A nice way of tackling the calculations might be as follows:$$~$$ Let $x=b+c-a,y=c+a-b,z=a+b-c.$ Then the original inequality is just equivalent with $$\frac74\Bigl((x+y)^4+(y+z)^4+(z+x)^4\Bigr)\geq x^4+y^4+z^4+(x+y+z)^4.$$ Now we can use the identity $$\sum_{cyc}(x+y)^4=x^4+y^4+z^4+(x+y+z)^4-12xyz(x+y+z),$$ So that it suffices to check that $$\frac37\Bigl(x^4+y^4+z^4+(x+y+z)^4\Bigr)\geq 12xyz(x+y+z),$$ Which obviously follows from the AM-GM inequality: $(x+y+z)^4\geq \Bigl(3(xy+yz+zx)\Bigr)^2\geq 27xyz(x+y+z)$ and $x^4+y^4+z^4\geq xyz(x+y+z).$ Equality holds in the original inequality iff $x=y=z\iff a=b=c.$ $\Box$

Answer 2

This inequality is true for all reals $a$, $b$ and $c$.
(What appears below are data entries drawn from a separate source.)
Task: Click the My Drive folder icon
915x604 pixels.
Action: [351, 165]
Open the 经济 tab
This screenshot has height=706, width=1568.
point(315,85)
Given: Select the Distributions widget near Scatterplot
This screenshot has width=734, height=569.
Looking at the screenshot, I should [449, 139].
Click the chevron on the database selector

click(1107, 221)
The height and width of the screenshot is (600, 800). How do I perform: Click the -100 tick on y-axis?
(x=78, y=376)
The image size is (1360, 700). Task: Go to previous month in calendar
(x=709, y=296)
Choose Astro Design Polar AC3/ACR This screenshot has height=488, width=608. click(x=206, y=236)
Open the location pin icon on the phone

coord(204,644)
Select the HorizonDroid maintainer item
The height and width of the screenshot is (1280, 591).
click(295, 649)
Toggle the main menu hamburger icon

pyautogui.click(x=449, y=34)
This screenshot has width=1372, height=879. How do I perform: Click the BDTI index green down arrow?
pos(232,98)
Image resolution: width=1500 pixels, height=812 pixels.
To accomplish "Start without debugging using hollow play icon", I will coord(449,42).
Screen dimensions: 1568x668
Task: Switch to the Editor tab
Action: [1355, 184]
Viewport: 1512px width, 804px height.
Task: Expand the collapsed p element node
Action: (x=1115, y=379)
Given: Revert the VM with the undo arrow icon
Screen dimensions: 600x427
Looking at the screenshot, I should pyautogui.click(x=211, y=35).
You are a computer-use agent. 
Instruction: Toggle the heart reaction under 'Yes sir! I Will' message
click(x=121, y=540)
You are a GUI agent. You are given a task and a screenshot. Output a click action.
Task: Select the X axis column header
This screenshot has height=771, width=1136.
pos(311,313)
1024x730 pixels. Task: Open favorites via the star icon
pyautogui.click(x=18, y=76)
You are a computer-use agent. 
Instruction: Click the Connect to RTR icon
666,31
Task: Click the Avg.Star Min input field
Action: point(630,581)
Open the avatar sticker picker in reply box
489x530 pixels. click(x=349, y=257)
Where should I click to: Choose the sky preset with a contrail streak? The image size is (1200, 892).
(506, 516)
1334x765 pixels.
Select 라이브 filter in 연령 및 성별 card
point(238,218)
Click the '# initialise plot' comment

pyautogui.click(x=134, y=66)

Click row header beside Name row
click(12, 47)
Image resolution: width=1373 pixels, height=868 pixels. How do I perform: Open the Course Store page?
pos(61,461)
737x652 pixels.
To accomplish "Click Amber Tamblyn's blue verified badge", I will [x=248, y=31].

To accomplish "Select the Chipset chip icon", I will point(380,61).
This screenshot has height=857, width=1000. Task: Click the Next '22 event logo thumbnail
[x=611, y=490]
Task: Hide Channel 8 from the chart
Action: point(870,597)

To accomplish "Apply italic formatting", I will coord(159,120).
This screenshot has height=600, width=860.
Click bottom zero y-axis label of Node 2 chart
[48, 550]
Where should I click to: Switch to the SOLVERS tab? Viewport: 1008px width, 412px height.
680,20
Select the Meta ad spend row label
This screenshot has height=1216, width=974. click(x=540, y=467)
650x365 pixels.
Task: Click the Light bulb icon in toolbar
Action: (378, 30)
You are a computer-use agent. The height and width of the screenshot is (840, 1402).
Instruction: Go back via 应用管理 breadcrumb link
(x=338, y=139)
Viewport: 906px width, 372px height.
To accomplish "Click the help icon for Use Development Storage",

Indeed, let $a+b+c=3u$, $ab+ac+bc=3v^2$, where $v^2$ can be negative, and $abc=w^3$.

Hence, our inequality is a linear inequality of $w^3$, which says that it's enough to prove our inequality for an extremal value of $w^3$, which happens for equality case of two variables.

Since our inequality is homogeneous and fourth degree, we can assume $b=c=1$,

which gives $(a-1)^2(a+1)^2\geq0$.

Done!

Answer 3

For non-negative variables also TL helps:

Let $a+b+c=3$ (we can assume it because our inequality is homogeneous).

Hence, we need to prove that $$\sum_{cyc}(28a^4-(3-2a)^4-27)\geq0$$ or $$\sum_{cyc}(a-1)(a^3+9a^2-9a+9)\geq0$$ or $$\sum_{cyc}\left((a-1)(a^3+9a^2-9a+9)-10(a-1)\right)\geq0$$ or $$\sum_{cyc}(a-1)^2(a^2+10a+1)\geq0.$$ Done!